Sull’ultimo (in ordine di tempo) suicidio nel carcere di Bologna: è stata aperta una inchiesta dalla Procura della Repubblica? Se no riteniamo che sia necessario aprirla! Abbiamo redatto un esposto e lo abbiamo inviato alla Procura e alla Ausl; dopo alcune ore dalla notizia dell’ultimo “suicidio” è trapelato il nome della persona deceduta e sono stati diffusi alcuni particolari circa il reato attribuitogli nonché la modalità della esecuzione dello stesso; da questi particolari nascono alcuni interrogativi; dunque:
- L’imputato (accusato di tentato omicidio) dopo il suo gesto sarebbe rimasto immobile nel luogo del reato senza accennare ad alcuna reazione di fuga,
- Sarebbe rimasto non solo immobile fisicamente ma anche in stato confusionale,
- Avrebbe pronunciato frasi del tipo” mi hanno ordinato di farlo”,
Nel caso queste notizie fossero fondate deporrebbero per un quadro che la psichiatria definisce “psicotico” dunque, come già detto, nascono delle domande:
- Quali misure di prevenzione del suicidio sono state adottate? Chi e come ha valutato il rischio? Purtroppo quelle che sono state tentate evidentemente non sono state efficaci,
- La persona non si trovava forse nelle condizioni cliniche da rendere necessaria una rapida valutazione e quindi una collocazione in una Rems?

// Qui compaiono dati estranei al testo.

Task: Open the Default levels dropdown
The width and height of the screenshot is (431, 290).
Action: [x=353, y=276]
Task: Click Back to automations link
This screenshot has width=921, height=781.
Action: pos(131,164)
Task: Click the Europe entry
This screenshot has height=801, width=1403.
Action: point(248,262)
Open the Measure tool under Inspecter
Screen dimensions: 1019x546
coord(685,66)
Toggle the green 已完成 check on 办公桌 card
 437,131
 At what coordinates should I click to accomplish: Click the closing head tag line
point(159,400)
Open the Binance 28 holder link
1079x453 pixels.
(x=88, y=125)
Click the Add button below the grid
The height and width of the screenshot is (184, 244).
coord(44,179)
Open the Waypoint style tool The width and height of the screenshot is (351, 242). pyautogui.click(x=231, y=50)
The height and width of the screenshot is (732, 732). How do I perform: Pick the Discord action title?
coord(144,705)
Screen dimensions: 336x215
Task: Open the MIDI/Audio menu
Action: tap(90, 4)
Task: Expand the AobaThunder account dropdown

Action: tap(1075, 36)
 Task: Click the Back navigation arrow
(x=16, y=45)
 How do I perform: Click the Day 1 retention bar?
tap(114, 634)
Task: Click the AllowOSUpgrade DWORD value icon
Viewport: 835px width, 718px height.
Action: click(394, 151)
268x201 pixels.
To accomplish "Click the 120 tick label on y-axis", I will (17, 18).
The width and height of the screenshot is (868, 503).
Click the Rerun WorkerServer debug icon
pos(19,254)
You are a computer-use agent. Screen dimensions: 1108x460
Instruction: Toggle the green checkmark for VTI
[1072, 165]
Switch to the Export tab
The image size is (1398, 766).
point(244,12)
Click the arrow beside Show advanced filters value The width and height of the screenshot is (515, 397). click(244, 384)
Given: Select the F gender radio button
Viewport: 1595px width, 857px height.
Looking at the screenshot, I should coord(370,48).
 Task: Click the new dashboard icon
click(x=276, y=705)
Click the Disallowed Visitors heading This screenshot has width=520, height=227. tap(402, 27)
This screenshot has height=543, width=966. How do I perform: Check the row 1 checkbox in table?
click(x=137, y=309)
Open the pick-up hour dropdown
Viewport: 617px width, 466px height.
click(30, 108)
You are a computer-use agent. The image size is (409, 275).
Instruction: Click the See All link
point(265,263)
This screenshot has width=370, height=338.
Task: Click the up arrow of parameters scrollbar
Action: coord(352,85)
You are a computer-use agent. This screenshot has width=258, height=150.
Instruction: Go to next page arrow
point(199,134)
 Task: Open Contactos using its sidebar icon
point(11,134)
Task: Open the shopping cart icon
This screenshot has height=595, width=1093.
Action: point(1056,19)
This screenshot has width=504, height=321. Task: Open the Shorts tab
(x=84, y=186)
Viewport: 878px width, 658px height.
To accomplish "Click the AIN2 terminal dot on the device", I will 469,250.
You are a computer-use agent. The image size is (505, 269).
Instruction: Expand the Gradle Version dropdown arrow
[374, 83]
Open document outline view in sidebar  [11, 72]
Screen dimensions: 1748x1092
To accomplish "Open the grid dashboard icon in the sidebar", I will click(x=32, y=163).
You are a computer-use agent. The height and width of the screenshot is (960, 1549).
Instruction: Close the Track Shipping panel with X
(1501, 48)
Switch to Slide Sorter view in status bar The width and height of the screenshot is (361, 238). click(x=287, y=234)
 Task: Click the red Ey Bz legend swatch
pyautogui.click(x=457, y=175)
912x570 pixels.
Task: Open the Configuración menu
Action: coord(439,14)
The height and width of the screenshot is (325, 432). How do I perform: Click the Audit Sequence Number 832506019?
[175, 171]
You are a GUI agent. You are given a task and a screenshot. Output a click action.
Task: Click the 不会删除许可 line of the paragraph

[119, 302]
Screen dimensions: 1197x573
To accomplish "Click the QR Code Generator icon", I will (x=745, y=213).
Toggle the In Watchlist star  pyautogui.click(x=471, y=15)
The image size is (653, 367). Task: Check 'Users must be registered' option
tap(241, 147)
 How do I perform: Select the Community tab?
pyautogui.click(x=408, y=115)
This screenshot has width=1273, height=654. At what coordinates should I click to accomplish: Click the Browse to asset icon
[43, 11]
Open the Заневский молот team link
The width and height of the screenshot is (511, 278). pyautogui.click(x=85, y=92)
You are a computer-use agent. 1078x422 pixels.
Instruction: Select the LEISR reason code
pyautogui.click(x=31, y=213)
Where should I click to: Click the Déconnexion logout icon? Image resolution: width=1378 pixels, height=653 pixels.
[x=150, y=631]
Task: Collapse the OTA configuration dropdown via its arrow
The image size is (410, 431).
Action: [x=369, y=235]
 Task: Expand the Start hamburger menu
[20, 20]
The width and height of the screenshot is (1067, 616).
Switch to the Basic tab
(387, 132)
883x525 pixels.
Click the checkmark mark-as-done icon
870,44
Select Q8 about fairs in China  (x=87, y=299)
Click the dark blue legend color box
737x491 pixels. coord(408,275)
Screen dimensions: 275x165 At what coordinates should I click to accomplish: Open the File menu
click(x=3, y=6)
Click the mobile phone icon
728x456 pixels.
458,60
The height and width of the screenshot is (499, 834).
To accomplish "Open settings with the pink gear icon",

La chiusura della Rems di Bologna (che a noi comunque è parsa una scelta totalmente sbagliata) ha creato problemi, nel senso della insorgenza di maggiori difficoltà nella presa in carico psichiatrica delle persone che ne hanno bisogno? Tutte le indagini sulle carceri italiane evidenziano la alta percentuale di persone recluse con problemi psichiatrici e tutti gli operatori “indipendenti” sottolineano la insostenibilità di questa situazione e la incongruenza delle strutture intra-carcerarie chiamate ATSM -articolazione salute mentale- apparendo agli esperti in materia più ragionevole fare ricorso, in molti casi, a provvedimento di sospensione pena o libertà provvisoria per motivi di salute oppure, appunto, a collocazione in Rems.
È evidente che per rispondere a queste domande avremmo bisogno di maggiori informazioni e, in primis, anche della cartella clinica intra-carceraria della persona deceduta nonché delle valutazioni del rischio suicidario fatte dalla istituzione penitenziaria. Per questi motivi abbiamo redatto l’esposto di cui sopra e rinnoviamo l’appello a chi (familiari, compagni di detenzione, lavoratori penitenziari o volontari) informato sui fatti ce li voglia comunicare; certamente essere privati della libertà ed essere trattenuti nel carcere di Bologna-per le condizioni fisiche e relazionali che contraddistinguono la gestione di questo carcere (non che sia “peggiore” di altri) comporta di per sé un certo rischio suicidogeno e autolesionistico evidente ormai a tutti.
La Ausl ci ha appena comunicato che il rapporto relativo al primo semestre 2024 è in via di redazione (siamo al 25 luglio): lo aspettiamo anche per verificare se e quanto è stato attuato rispetto alle indicazioni date dagli operatori del dipartimento di prevenzione nel secondo rapporto del 2023; qui evidentemente c’è un nodo fondamentale per il percorso di “umanizzazione” delle carceri : la Costituzione prevede la sanzione della privazione della libertà ma senza che questa scada in “trattamenti disumani e degradanti” ; rispetto a questi non tutte le persone hanno forti e sufficienti capacità di coping, alcune persone più vulnerabili cedono con maggiore facilità; ma il diritto alla vita e al reinserimento socio-lavorativo deve essere garantito a tutti.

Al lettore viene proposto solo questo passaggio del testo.